Nous entrons dans une ère d’incertitude écologique. Cela ne vient pas d’une incapacité à savoir ce qui va se passer mais tient à une qualité des phénomènes naturels eux-mêmes. Non seulement leurs développements se font avec des trajectoires aléatoires, mais leurs combinaisons s’opèrent sur des modes totalement nouveaux. Cela est vrai en général mais aussi en particulier. Concrètement, la planète passe d’un état écologique et climatique relativement stabilisé à un autre dont on ne sait rien pour l’instant. Cet entre-deux instable est jalonné de multiples points de bascule. Il sera ponctué d’une série de changements brusques ou d’évènements inhabituels aux durées variables.
On vient de vivre un de ces états avec l’épisode du gel au mois d’avril. Ce mois-là, le gel a été dévastateur. La quasi-totalité de l’hexagone a été touchée. Cela concerne les vignobles, les arboriculteurs comme les champs de colza. L’état des lieux précis des dégâts viendra. Mais on peut d’ores et déjà affirmer que la production agricole française reçoit un rude coup de torchon.
Le gouvernement a débloqué un plan d’urgence d’un milliard d’euros. Mettre des pansements en urgence est indispensable quand rien d’autre n’a pu être mis en place pour éviter la catastrophe. Mais il faut désormais penser le changement car les aléas climatiques se multiplient. Le terme d’ « aléas » illustre à lui seul la notion d’incertitude.
Il faut d’abord comprendre comment c’est arrivé. Les savoirs anciens sont eux aussi affaiblis par les perturbations à l’œuvre car les points de repères basés sur les cycles naturels se détraquent. Certes le dicton nous informe : « En avril, ne te découvre pas d’un fil » Il exprime une réalité météorologique : en France, le gel n’est pas une anomalie. Alors ? Il n’est donc pas le problème en soi. Ce qui l’est c’est l’état de la nature qu’il mord.
De fait l’ampleur des dégâts est une conséquence du dérèglement climatique. Celui-ci accentue les effets du gel. En effet, le réchauffement climatique se traduit par des hivers plus doux. Ces températures plus clémentes ne sont pas une aubaine. Ces dernières semaines en France, il a fait particulièrement chaud. Malgré les apparences et quelques pics de froid polaire, l’hiver 2019-2020 a été le plus doux observé en France depuis… 120 ans ! 240 records ont été battus.

* Enregistrements fournis:
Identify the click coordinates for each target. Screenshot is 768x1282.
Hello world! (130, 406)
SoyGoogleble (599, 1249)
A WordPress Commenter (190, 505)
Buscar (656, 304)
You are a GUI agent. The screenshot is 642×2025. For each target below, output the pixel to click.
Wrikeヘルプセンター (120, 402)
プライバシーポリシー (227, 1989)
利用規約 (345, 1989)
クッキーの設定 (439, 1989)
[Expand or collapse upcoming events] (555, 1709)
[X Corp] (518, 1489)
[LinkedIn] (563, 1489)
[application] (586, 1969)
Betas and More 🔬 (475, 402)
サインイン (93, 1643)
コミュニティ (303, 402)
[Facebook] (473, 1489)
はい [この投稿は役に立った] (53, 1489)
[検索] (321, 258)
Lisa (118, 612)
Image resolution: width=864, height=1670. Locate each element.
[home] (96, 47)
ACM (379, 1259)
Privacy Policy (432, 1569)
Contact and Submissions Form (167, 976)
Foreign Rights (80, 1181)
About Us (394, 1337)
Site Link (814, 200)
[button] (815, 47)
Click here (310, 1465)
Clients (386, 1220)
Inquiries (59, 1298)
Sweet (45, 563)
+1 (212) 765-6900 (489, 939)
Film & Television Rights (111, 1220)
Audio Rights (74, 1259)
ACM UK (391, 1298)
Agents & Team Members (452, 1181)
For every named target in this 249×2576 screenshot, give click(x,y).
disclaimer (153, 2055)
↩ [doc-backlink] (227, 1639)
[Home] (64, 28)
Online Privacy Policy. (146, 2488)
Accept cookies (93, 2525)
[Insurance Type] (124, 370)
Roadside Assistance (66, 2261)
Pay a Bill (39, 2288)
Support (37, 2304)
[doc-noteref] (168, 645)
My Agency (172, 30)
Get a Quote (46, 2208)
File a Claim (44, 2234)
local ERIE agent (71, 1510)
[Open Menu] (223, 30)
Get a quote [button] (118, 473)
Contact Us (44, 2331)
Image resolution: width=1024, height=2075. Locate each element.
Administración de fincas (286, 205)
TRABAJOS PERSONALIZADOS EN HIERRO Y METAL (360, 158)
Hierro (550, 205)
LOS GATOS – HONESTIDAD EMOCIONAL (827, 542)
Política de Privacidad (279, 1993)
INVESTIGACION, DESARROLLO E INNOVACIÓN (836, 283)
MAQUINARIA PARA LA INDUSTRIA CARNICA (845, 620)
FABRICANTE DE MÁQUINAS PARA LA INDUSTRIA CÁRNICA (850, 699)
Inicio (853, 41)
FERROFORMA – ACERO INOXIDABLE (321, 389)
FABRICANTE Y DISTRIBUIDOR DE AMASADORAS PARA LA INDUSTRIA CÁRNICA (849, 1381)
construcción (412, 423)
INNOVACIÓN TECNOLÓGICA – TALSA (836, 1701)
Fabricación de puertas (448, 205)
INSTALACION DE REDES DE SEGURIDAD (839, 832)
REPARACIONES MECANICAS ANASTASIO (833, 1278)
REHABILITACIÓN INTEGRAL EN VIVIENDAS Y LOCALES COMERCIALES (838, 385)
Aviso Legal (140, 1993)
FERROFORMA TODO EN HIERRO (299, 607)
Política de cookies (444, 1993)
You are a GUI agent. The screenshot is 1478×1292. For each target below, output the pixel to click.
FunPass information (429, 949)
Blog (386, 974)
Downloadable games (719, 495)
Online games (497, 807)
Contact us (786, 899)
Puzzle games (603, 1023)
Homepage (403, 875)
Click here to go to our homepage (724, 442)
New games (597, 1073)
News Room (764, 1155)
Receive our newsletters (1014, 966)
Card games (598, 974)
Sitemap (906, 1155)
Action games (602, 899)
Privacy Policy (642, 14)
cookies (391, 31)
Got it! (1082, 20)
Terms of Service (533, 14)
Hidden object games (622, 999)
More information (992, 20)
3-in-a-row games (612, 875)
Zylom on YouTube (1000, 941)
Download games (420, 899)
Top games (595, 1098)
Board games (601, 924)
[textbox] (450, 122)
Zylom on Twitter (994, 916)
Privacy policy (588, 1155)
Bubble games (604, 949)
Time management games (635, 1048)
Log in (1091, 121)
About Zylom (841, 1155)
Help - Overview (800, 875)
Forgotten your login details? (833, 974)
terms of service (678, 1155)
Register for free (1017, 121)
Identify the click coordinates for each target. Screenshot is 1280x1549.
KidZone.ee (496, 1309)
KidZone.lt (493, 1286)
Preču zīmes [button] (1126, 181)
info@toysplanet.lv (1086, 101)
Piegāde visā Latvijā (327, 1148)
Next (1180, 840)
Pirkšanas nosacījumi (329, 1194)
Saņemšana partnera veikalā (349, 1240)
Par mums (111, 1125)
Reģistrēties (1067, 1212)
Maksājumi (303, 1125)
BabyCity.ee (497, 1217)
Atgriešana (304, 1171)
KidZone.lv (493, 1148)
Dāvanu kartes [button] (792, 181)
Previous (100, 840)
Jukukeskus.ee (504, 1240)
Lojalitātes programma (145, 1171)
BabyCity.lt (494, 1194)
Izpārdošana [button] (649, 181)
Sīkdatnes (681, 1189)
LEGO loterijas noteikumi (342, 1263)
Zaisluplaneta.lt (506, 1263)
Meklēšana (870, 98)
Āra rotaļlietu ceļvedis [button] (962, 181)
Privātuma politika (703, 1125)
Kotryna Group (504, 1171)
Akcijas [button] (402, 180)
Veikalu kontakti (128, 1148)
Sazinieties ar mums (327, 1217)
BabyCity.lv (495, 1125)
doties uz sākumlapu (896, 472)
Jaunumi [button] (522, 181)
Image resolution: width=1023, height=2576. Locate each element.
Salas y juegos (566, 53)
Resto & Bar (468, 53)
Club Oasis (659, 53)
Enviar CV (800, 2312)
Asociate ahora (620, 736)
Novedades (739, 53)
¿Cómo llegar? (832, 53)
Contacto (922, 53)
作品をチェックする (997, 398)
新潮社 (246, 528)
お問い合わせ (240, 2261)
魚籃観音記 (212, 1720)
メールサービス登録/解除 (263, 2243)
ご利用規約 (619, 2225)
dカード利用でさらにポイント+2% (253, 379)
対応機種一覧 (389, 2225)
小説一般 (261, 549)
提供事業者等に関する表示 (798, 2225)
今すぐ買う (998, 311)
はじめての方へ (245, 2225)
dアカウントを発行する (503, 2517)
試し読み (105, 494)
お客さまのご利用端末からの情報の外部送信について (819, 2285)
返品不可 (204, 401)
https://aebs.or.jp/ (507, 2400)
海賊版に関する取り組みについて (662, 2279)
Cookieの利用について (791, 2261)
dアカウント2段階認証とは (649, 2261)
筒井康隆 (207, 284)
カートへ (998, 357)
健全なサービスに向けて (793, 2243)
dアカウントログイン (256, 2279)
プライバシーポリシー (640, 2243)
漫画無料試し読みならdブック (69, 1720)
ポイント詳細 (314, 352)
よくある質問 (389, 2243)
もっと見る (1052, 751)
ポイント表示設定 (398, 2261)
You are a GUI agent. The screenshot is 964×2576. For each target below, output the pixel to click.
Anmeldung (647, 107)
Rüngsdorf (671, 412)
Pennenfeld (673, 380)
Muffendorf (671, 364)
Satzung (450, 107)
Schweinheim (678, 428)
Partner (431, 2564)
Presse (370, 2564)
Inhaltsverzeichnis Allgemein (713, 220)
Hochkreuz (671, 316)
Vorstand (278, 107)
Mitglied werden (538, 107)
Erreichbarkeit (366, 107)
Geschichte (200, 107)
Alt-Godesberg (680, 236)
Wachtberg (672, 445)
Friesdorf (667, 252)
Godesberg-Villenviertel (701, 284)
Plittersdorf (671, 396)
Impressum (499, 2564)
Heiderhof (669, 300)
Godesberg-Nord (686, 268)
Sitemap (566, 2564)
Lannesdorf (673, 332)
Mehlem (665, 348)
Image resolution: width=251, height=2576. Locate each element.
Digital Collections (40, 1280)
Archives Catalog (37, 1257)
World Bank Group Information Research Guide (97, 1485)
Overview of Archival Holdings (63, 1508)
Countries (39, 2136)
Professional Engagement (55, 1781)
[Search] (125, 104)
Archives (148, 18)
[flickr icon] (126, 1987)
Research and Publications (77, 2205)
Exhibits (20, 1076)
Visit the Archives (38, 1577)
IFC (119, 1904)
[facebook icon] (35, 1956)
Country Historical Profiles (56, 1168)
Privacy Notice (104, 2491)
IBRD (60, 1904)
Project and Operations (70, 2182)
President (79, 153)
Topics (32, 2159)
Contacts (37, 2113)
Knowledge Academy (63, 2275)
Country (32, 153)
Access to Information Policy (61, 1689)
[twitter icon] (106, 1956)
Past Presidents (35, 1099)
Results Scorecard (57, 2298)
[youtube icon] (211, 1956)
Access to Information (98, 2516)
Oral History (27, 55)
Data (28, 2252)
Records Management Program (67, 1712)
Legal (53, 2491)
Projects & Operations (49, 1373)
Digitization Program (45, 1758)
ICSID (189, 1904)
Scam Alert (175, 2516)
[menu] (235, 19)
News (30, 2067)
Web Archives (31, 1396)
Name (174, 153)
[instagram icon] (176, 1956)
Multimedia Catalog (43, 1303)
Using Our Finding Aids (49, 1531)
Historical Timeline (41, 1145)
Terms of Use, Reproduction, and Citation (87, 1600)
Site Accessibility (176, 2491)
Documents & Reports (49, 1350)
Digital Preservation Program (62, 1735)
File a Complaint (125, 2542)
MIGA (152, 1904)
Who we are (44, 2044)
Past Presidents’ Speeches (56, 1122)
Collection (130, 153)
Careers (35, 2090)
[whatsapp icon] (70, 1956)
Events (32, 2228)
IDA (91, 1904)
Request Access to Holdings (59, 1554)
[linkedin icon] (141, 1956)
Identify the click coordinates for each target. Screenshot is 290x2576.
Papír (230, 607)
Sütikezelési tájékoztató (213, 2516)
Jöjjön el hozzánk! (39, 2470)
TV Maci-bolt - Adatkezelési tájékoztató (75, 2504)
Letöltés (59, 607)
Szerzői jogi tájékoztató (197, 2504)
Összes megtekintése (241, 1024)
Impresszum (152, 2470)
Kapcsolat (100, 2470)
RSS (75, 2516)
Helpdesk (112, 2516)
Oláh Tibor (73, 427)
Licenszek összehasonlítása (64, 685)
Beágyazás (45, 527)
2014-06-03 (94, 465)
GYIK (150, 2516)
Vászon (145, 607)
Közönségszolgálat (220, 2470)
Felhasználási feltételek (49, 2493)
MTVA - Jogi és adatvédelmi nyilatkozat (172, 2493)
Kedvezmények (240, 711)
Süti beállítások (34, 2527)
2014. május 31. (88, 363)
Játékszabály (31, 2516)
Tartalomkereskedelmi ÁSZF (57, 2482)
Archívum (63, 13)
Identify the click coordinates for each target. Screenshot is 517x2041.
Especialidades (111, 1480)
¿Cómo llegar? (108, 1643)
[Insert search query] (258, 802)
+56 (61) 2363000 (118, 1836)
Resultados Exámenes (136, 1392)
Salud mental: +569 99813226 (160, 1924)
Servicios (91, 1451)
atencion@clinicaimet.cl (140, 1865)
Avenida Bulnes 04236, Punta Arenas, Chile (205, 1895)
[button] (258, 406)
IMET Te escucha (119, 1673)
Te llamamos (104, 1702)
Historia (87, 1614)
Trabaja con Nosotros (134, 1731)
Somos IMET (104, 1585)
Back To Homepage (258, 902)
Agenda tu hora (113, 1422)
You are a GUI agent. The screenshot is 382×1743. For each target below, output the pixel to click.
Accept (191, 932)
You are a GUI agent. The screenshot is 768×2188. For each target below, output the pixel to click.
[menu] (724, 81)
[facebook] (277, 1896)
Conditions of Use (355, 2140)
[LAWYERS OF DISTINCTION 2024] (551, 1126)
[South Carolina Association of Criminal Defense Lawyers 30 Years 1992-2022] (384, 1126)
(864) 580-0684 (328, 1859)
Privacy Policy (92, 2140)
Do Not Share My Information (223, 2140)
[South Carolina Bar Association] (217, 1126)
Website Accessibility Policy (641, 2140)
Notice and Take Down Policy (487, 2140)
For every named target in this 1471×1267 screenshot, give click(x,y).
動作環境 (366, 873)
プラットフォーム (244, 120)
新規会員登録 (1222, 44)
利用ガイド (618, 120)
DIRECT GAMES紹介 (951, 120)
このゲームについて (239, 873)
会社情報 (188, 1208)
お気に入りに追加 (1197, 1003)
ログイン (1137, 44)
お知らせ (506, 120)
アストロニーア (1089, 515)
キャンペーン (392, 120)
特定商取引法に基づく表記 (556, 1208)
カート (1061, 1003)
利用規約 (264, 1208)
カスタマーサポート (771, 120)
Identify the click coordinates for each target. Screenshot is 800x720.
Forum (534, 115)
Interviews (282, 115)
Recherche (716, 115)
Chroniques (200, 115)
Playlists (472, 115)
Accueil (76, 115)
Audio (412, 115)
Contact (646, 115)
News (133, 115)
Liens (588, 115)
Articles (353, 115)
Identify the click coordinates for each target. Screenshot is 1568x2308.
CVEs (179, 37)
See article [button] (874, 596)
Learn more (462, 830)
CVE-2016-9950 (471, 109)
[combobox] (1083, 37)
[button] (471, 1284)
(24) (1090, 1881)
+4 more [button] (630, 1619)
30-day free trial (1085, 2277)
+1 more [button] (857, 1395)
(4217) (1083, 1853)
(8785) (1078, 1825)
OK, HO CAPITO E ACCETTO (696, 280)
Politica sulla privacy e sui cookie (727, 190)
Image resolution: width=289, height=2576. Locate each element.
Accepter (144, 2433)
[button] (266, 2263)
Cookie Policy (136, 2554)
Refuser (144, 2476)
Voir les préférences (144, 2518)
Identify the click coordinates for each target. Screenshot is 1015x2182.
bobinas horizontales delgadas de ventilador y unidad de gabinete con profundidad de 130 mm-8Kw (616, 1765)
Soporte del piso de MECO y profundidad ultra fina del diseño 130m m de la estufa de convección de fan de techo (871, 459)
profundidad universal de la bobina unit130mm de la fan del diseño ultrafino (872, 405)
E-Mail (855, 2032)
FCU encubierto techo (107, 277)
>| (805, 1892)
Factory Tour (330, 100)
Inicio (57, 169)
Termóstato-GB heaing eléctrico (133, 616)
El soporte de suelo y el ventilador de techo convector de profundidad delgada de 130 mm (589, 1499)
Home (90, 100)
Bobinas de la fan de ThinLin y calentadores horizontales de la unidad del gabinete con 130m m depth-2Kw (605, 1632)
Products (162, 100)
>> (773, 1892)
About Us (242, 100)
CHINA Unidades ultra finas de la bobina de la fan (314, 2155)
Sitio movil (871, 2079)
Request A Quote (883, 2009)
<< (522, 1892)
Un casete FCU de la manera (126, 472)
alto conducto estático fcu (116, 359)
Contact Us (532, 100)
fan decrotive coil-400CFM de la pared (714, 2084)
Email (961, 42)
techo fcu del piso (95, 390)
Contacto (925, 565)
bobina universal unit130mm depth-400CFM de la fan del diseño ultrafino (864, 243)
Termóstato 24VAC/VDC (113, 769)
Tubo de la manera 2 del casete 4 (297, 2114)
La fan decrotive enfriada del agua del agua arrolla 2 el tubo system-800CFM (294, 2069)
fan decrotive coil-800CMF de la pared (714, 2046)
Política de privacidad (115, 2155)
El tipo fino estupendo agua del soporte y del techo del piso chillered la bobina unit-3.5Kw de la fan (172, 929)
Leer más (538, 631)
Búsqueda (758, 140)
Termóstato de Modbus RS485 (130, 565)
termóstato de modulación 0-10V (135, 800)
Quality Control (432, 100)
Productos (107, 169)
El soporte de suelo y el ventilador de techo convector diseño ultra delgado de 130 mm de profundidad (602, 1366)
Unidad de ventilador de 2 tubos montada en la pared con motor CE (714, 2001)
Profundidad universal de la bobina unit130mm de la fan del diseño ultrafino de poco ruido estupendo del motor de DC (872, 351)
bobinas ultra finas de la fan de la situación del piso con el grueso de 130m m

* Consignes:
1. D'après le texte sur le gel d'avril, quels sont les secteurs agricoles touchés par ce gel ? Donnez-en la liste complète.
2. Mettez en CSV à deux colonnes, « demande » et « réponse », les enregistrements qui vont de celui contenant « Fabricación de puertas (448, 205) » jusqu'à celui contenant « Got it! (1082, 20) », tous deux compris. Faites une ligne par demande, avec chaque champ entre guillemets et les retours à la ligne remplacés par des espaces.

* Réponses:
1.
- les vignobles
- les arboriculteurs
- les champs de colza

2.
demande,réponse
"Fabricación de puertas","(448, 205)"
"INSTALACION DE REDES DE SEGURIDAD","(839, 832)"
"REPARACIONES MECANICAS ANASTASIO","(833, 1278)"
"REHABILITACIÓN INTEGRAL EN VIVIENDAS Y LOCALES COMERCIALES","(838, 385)"
"Aviso Legal","(140, 1993)"
"FERROFORMA TODO EN HIERRO","(299, 607)"
"Política de cookies","(444, 1993)"
"You are a GUI agent. The screenshot is 1478×1292. For each target below, output the pixel to click. FunPass information","(429, 949)"
"Blog","(386, 974)"
"Downloadable games","(719, 495)"
"Online games","(497, 807)"
"Contact us","(786, 899)"
"Puzzle games","(603, 1023)"
"Homepage","(403, 875)"
"Click here to go to our homepage","(724, 442)"
"New games","(597, 1073)"
"News Room","(764, 1155)"
"Receive our newsletters","(1014, 966)"
"Card games","(598, 974)"
"Sitemap","(906, 1155)"
"Action games","(602, 899)"
"Privacy Policy","(642, 14)"
"cookies","(391, 31)"
"Got it!","(1082, 20)"